Leichtathletik-WM: Die deutschen Tops und Flops

Warum der Leistungstrend der deutschen Leichtathleten in der vorolympischen Saison eindeutig nach oben weist.

Daegu. Im Gepäck der deutschen Leichtathletik liegen insgesamt sieben WM-Medaillen, davon drei goldene. Eine Analyse mit Tops und Flops.

Die Mannschaft summierte sich aus Weltklasseathleten und erfolgreichen U-23-Athleten, die mit Bedacht integriert werden. Die Grenzen sind fließend, wie sich bei Kugelstoßer David Storl zeigt.

Seit fünf Wochen ist der Junior 21 Jahre alt, hat in Daegu seine Bestleistung um 73 Zentimeter gesteigert. Seine 21,78 Meter sind Gold wert. „David Storl ist ein Jahrhunderttalent“, sagt Thomas Kurschilgen.

Frühzeitig entdeckt und in den Landeskadern erfasst. Sein Plus: Der Chemnitzer ist genetisch höchst begünstigt und unter Sven Lang in den vergangenen fünf Jahren behutsam aufgebaut worden.

Früh bei Großereignissen Erfahrungen zu sammeln, zahlt sich aus. Bei der Heim-WM in Berlin ist Storl in der Qualifikation gescheitert.
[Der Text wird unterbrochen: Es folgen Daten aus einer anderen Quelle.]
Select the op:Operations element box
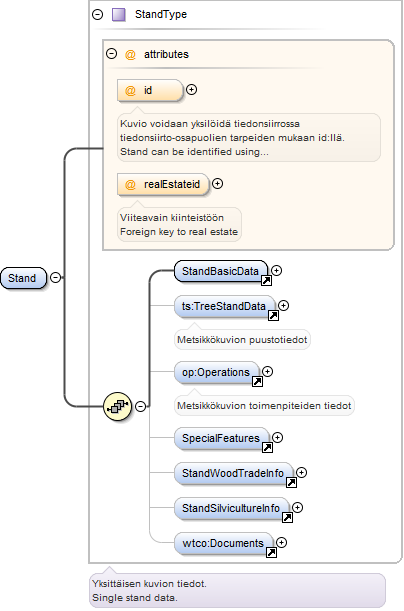404x611 pixels. coord(217,373)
Und was kommt nach dem Titel? „Erst mal meine Ausbildung weiter machen.“ Am 29. August ist es für die Polizeimeister-Anwärter wieder los gegangen. Nur einer hat gefehlt: David Storl. Aus gutem Grunde.

Die Deutschen sind eine Wegwerfgemeinde. Ob mit der Kugel, dem Diskus, einem Hammer oder Speer, sie treffen auf Edelmetall. Fünf der sieben Medaillen hat die Sparte Wurf erwirtschaftet. Dank Nadine Müller, Robert Harting, Matthias de Zordo & Co. wird der DLV in der Medaillenstatistik wie der Nationenwertung auf Position fünf geführt.
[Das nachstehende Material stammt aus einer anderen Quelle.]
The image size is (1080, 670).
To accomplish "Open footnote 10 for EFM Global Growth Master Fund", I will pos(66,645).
Auf dem Kontinent ist in der vorolympischen Saison nur Russland leistungsstärker. In London 2012 geht es nach dem Tiefpunkt von Peking bei den Sommerspielen um das beste Ergebnis der Dekade. Doch auch dort gilt: Lilliput drängelt. In Südkorea haben 33 Nationen eine Medaille gewonnen, Leichtathletik ist globaler denn je.

Knapp ein Drittel der 47 WM-Disziplinen sind ohne deutsche Beteiligung ausgetragen worden. Vom Dreisprung abgesehen alles Laufwettbewerbe. Überdurchschnittliche Talente wollen sondiert und gefördert werden. Mut machen Ergebnisse wie der Europarekord der Sprintstaffel bei der U-20-EM in Tallinn oder die Bronzemedaille der Kölnerin Leena Günther bei der EM der Junioren.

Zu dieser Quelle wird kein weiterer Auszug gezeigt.